E.I. Des mesures particulières ont été mises en place sur ces sites de production ?

F.G. Bien sûr. En plus de la réorganisation du travail autour des gestes barrières afin de protéger les collaborateurs, dans chacun des 101 pays dans lesquels nous sommes présents, nous avons mis en place une cellule de crise et qui se réunit tous les jours. En fonction des évolutions des situations locales, les mesures d'arrêt ou de poursuite des activités sont adaptées. Cela a été très compliqué en France, où nous fabriquons sur cinq sites des mortiers, des colles, des adjuvants pour le béton... car au début du confinement, les consignes provenant des autorités ont été contradictoires. Les ministères notamment communiquaient des informations divergentes. D'un côté l'économie et le travail nous disaient d'y aller, de l'autre, la santé préconisait le confinement. 

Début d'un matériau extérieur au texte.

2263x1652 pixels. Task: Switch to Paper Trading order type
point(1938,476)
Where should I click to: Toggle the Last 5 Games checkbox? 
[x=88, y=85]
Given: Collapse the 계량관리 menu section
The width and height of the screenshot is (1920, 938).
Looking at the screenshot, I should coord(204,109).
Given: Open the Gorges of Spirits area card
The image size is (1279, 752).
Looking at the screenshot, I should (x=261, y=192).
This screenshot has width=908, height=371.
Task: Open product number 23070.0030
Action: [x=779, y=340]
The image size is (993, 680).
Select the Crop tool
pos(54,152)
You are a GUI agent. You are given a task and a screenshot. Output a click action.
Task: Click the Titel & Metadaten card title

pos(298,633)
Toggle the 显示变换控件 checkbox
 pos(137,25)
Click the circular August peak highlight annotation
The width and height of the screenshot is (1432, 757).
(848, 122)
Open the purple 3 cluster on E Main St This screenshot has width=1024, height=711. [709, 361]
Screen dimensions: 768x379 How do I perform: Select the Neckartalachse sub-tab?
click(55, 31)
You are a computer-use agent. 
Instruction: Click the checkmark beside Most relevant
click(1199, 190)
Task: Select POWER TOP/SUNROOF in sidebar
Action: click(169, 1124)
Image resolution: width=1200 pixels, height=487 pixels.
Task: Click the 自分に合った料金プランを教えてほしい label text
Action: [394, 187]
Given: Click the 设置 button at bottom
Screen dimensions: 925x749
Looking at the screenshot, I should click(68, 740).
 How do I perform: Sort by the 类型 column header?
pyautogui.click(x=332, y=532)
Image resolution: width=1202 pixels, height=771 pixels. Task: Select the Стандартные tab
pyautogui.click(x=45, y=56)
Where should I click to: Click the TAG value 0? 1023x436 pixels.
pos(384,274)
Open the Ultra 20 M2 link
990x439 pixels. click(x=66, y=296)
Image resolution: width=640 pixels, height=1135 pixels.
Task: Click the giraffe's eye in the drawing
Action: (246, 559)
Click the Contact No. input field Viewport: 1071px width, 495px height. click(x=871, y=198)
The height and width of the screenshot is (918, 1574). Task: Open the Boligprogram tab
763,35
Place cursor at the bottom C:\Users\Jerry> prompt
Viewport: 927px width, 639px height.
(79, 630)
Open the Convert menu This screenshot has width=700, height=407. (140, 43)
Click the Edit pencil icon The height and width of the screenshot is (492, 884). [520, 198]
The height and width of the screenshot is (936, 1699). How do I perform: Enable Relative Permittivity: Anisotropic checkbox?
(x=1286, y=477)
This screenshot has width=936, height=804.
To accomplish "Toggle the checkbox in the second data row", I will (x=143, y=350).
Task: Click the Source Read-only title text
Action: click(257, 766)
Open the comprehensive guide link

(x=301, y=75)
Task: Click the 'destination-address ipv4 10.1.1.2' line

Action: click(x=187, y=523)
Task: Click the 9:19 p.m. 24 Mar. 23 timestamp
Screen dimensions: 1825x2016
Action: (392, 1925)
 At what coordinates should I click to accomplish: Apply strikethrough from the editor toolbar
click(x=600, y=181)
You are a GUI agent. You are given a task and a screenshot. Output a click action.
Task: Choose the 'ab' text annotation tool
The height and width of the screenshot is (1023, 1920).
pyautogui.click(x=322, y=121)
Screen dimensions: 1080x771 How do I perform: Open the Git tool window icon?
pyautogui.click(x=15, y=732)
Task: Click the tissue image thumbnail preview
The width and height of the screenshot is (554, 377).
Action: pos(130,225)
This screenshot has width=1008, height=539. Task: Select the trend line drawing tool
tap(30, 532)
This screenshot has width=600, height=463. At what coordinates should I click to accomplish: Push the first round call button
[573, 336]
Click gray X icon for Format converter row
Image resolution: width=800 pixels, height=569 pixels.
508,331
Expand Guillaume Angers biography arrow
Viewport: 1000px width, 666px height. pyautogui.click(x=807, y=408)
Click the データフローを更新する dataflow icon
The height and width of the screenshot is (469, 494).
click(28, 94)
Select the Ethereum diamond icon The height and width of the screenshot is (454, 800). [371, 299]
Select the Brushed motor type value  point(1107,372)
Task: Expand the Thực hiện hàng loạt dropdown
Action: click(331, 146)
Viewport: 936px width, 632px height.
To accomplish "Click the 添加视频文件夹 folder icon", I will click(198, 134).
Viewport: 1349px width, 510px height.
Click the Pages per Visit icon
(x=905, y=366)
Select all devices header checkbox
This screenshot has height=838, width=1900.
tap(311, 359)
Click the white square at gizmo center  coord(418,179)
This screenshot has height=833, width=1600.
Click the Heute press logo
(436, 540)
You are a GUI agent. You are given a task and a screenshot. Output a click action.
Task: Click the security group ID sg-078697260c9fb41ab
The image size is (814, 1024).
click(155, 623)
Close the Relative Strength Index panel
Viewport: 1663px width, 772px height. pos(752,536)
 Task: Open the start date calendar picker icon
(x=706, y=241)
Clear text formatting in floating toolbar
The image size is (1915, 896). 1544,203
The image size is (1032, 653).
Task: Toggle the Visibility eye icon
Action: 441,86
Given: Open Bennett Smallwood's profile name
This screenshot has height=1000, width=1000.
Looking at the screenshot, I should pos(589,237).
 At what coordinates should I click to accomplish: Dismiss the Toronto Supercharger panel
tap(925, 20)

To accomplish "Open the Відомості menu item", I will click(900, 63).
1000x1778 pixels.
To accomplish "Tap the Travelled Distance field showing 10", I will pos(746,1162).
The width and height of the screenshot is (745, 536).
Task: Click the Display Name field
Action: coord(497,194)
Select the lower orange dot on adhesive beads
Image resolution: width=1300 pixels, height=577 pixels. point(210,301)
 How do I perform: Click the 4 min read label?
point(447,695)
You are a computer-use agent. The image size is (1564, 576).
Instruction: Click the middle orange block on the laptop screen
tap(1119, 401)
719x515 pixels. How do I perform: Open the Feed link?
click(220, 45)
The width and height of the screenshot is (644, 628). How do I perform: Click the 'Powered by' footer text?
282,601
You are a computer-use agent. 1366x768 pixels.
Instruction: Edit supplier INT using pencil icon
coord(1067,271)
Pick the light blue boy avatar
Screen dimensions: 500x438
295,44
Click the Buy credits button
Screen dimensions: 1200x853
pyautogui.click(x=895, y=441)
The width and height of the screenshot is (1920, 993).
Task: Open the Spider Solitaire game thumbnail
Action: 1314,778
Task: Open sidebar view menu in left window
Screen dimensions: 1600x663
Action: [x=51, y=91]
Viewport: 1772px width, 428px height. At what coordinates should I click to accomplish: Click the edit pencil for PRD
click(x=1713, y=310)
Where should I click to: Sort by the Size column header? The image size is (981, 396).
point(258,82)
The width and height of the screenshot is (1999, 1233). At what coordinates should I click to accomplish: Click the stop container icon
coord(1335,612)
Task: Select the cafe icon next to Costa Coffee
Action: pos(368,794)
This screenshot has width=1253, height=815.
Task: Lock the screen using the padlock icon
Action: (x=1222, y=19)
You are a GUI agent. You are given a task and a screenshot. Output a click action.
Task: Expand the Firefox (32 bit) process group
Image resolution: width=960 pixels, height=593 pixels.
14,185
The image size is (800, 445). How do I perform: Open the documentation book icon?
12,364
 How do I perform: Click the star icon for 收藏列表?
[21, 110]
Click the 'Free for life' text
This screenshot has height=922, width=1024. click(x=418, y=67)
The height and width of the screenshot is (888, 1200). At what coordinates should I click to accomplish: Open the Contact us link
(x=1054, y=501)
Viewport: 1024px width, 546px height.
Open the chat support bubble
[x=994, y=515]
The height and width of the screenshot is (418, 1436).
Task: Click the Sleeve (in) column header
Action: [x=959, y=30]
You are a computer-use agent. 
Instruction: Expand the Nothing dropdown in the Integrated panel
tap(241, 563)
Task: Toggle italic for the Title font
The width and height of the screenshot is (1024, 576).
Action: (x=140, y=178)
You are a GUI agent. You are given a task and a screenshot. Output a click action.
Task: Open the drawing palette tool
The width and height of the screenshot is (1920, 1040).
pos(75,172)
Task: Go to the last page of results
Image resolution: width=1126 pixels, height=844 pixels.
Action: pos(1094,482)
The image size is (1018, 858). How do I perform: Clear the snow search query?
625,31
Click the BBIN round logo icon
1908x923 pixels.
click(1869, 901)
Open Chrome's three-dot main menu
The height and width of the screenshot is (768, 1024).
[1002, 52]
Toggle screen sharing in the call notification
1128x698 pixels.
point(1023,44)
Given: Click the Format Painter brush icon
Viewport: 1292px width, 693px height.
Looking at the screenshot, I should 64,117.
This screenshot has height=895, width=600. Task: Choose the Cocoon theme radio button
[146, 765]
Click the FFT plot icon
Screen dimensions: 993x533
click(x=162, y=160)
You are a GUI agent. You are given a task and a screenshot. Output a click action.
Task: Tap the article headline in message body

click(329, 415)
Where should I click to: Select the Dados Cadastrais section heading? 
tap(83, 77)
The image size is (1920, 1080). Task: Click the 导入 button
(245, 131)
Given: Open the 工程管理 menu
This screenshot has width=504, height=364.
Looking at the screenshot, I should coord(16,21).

Pour nous, il s'agit surtout de protéger les salariés et de protéger juridiquement le groupe. C'est pourquoi au sein de Sika France, une grande partie du personnel est en activité partielle à 80 %. Les 20 % restant à travailler permettent de garder le contact avec les marchés, les autres salariés, les clients et les clients de nos clients. 

E.I. Quels sont vos niveaux d'activité en France depuis le début de la crise  sanitaire ?

F.G. Disons que ce qui marche le moins mal, c'est la distribution (mortier, mastic, produits de chantier...). Elle a baissé d'environ 80 % après deux semaines. La réouverture progressive des négoces devrait accompagner le rebond cette activité. En revanche, concernant les membranes d'étanchéité, elles sont livrées directement sur chantiers. Logiquement, cet approvisionnement a suivi le rythme de leurs fermetures et a chuté de près de 90 %.

Dans nos usines françaises, des équipes de volontaires très réduites effectuent le minimum requis pour assurer les livraisons. Nous regroupons les demandes et lançons la fabrication sur un atelier pendant un ou deux jours. Nous sommes très flexibles.

E.I. Le guide de préconisations de l'OPPBTP va-t-il amorcer une inversion de tendance ?

F.G. Autant le confinement a été décrété du jour au lendemain et tout s'est arrêté très vite, autant la reprise va forcément être graduelle. Le guide est indispensable mais très complexe à mettre en œuvre. Depuis sa parution, les entreprises évaluent l'étendue des changements d'organisation qu'il va falloir opérer en interne mais aussi sur site. Comprendre, intégrer, former les personnels nécessite non seulement du temps mais aussi des moyens que toutes les entreprises n'ont pas. Cela sera d'autant plus visible sur les chantiers avec coactivité, pour lesquels, en plus, il faudra confronter les pratiques et les homogénéiser. La productivité sera moindre et les chantiers vont coûter plus cher alors même que les maîtres d'ouvrage vont connaître une baisse de leurs revenus. En l'état actuel des choses, paradoxalement, ce sont finalement les entreprises artisanales intervenant sur des petits chantiers qui devraient reprendre plus vite. 

E.I. Le marché restera très marqué par cette crise sans précédent...

F.G. Certaines entreprises risquent de ne jamais se remettre de cette épreuve. Certaines vont disparaître, d'autres se feront racheter. Le marché sera bouleversé. Mais restons néanmoins pragmatiques. Écoutons nos clients et les clients de nos clients. Adaptons-nous en permanence pour limiter la casse et surtout ralentir l'épidémie. Nous en tirerons les leçons plus tard. D'autant plus qu'il y a des choses positives qui pourraient ressortir de cette crise. Nous assistons, de manière générale, à des élans de solidarité notables. Dans chaque secteur, les liens se resserrent entre les différents acteurs économiques et au-delà, notamment en direction de l'ensemble du corps médical. Par exemple, 15 de nos sites dans le monde, fabriquent du gel hydroalcoolique et en distribuent une partie aux personnels soignants. En France, nous avons mis à leur disposition 20 000 masques.

Nous pourrions également sortir de cette logique de production en flux tendue qui a prouvé ses limites et pourquoi pas revenir à une relocalisation des productions à un niveau national.